(Stored items)
++++++++++

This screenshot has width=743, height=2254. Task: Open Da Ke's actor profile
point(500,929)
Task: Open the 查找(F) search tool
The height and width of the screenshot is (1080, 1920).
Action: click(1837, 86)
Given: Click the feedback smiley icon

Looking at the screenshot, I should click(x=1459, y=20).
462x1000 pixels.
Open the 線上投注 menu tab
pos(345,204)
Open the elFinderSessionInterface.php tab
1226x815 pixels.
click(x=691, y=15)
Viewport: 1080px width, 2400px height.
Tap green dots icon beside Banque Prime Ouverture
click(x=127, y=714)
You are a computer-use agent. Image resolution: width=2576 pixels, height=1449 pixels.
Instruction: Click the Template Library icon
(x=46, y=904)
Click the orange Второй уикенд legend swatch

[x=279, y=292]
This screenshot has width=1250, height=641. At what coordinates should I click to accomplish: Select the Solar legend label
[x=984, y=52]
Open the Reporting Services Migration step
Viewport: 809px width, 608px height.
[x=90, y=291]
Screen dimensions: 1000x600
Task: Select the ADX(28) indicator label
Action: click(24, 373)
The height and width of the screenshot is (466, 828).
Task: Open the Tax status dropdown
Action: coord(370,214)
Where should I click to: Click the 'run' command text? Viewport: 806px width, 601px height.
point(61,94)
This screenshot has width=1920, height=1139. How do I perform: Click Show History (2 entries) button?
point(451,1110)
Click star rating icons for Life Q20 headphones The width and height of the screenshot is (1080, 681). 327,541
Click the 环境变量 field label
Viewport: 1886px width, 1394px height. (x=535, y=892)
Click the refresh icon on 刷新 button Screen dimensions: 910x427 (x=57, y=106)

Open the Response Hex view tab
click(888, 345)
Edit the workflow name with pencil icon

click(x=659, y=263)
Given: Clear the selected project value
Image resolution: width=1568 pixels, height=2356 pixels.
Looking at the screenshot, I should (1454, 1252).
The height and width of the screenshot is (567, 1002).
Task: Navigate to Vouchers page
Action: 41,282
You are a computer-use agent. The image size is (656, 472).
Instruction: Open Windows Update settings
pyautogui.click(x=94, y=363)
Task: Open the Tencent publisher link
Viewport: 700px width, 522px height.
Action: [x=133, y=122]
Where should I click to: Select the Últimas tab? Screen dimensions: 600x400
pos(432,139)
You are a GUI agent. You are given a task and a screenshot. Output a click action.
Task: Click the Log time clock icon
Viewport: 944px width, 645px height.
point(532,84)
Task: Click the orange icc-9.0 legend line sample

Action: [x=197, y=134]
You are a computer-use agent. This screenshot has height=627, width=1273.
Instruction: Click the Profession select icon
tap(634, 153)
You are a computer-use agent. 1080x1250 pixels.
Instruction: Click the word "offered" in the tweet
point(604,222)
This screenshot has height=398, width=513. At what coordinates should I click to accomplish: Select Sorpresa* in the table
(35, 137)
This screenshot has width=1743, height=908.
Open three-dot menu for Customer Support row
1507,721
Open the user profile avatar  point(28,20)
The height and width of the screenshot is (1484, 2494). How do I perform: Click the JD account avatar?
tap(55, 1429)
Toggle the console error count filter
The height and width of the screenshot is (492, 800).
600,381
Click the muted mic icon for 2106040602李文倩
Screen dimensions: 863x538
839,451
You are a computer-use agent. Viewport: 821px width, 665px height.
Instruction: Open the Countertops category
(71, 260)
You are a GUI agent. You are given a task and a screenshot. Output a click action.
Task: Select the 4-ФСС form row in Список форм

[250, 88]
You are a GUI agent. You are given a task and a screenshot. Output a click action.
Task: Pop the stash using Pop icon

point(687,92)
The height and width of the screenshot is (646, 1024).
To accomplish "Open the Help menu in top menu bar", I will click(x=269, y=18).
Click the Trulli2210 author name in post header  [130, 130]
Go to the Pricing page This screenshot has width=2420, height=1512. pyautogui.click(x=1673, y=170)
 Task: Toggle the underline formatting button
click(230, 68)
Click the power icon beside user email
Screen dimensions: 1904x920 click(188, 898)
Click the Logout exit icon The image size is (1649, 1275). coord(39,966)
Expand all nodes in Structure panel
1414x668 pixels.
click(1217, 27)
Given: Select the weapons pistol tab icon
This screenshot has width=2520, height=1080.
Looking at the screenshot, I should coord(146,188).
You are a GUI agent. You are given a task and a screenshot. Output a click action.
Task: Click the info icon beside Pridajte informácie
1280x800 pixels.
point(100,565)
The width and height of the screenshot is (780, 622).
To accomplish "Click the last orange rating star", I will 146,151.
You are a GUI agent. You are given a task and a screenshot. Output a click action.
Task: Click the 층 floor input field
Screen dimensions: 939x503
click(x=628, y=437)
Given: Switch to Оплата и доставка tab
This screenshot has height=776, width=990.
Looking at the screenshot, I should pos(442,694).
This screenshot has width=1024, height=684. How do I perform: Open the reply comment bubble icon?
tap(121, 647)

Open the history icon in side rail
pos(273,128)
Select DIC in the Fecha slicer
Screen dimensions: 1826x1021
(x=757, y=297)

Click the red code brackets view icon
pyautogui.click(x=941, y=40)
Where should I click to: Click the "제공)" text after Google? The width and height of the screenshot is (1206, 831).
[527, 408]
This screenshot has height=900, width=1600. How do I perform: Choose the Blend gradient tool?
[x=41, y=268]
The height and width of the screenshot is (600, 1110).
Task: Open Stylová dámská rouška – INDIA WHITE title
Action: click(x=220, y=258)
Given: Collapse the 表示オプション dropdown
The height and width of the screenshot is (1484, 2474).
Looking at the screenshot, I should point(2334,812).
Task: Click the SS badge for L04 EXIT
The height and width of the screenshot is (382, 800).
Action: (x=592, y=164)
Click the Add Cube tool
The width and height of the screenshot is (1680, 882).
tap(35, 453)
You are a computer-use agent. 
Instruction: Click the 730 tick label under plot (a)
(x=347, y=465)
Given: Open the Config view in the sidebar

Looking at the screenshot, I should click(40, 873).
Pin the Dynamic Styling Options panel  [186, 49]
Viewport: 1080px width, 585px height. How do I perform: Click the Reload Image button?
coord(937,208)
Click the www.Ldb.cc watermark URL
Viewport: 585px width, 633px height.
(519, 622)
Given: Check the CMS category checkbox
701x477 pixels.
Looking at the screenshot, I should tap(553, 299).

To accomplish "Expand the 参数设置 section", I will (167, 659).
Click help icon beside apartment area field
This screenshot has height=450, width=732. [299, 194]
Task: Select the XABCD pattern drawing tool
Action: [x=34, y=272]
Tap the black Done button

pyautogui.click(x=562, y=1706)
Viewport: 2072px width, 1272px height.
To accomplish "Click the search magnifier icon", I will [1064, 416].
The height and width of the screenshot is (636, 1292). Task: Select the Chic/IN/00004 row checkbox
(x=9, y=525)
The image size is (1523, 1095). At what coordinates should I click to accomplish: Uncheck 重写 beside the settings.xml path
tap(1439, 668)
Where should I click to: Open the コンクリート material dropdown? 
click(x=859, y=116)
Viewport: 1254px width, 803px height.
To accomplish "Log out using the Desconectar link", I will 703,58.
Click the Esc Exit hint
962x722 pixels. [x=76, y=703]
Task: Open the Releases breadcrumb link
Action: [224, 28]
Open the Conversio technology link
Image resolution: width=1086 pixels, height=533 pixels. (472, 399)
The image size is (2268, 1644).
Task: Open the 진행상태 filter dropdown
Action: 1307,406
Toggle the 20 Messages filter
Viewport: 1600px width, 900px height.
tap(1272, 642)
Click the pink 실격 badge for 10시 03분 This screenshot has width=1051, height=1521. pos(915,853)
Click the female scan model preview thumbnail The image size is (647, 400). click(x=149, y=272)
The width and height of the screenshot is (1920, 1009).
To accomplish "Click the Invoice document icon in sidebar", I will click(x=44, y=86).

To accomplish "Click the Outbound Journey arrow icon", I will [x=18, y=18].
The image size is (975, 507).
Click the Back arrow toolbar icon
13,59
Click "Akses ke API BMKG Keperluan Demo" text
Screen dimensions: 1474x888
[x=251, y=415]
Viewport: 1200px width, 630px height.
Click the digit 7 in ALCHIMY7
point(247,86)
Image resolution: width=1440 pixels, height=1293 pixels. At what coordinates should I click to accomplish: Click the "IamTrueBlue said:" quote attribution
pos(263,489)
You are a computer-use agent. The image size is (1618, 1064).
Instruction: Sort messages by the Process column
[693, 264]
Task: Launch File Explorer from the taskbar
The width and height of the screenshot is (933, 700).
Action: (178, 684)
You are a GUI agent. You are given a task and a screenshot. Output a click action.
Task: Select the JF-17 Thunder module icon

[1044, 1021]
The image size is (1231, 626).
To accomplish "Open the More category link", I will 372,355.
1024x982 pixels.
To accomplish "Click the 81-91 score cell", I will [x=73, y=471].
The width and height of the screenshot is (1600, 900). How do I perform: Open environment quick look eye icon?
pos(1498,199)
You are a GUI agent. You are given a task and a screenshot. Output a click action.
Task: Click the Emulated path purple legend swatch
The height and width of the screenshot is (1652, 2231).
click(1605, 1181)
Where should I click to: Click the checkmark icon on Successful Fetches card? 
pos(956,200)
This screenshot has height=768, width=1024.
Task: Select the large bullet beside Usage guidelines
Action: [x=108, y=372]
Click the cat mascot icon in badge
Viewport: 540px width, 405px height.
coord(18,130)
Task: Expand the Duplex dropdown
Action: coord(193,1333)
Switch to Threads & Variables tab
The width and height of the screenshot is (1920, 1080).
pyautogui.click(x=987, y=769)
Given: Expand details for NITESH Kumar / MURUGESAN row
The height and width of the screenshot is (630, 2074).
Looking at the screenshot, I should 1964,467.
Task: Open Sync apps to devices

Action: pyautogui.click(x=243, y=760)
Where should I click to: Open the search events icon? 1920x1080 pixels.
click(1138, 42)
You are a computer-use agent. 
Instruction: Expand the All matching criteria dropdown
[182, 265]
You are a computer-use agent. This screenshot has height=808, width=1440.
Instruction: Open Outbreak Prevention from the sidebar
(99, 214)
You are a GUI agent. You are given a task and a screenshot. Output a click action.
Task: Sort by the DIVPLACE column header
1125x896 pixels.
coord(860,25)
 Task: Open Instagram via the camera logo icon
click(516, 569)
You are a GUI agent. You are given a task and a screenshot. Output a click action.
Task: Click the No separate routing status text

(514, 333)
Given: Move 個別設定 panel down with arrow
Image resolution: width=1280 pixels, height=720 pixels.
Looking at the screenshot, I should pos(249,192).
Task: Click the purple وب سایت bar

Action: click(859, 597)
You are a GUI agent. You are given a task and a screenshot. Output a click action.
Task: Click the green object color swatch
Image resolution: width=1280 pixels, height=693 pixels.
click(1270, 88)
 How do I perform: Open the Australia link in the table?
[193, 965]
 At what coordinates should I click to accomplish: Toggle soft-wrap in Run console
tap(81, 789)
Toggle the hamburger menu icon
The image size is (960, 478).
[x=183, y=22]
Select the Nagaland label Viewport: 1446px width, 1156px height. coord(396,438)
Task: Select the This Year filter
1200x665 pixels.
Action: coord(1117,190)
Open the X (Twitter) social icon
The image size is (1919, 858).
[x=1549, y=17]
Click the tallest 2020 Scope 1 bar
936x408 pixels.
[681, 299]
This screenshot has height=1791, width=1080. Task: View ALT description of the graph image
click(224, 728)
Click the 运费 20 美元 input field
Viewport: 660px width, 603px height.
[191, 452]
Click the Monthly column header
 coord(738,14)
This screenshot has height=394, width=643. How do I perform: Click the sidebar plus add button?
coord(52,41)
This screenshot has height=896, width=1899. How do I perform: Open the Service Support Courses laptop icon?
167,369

++++++++++

-- What to work on --
Rewrite the items from the line containing "Edit the workflow name with pencil icon" through the line containing "Action: [x=133, y=122]", putting "Baidu" in place of "Tencent" and leaving everything else as it is.

-- Task response --
Edit the workflow name with pencil icon

click(x=659, y=263)
Given: Clear the selected project value
Image resolution: width=1568 pixels, height=2356 pixels.
Looking at the screenshot, I should (1454, 1252).
The height and width of the screenshot is (567, 1002).
Task: Navigate to Vouchers page
Action: 41,282
You are a computer-use agent. The image size is (656, 472).
Instruction: Open Windows Update settings
pyautogui.click(x=94, y=363)
Task: Open the Baidu publisher link
Viewport: 700px width, 522px height.
Action: [x=133, y=122]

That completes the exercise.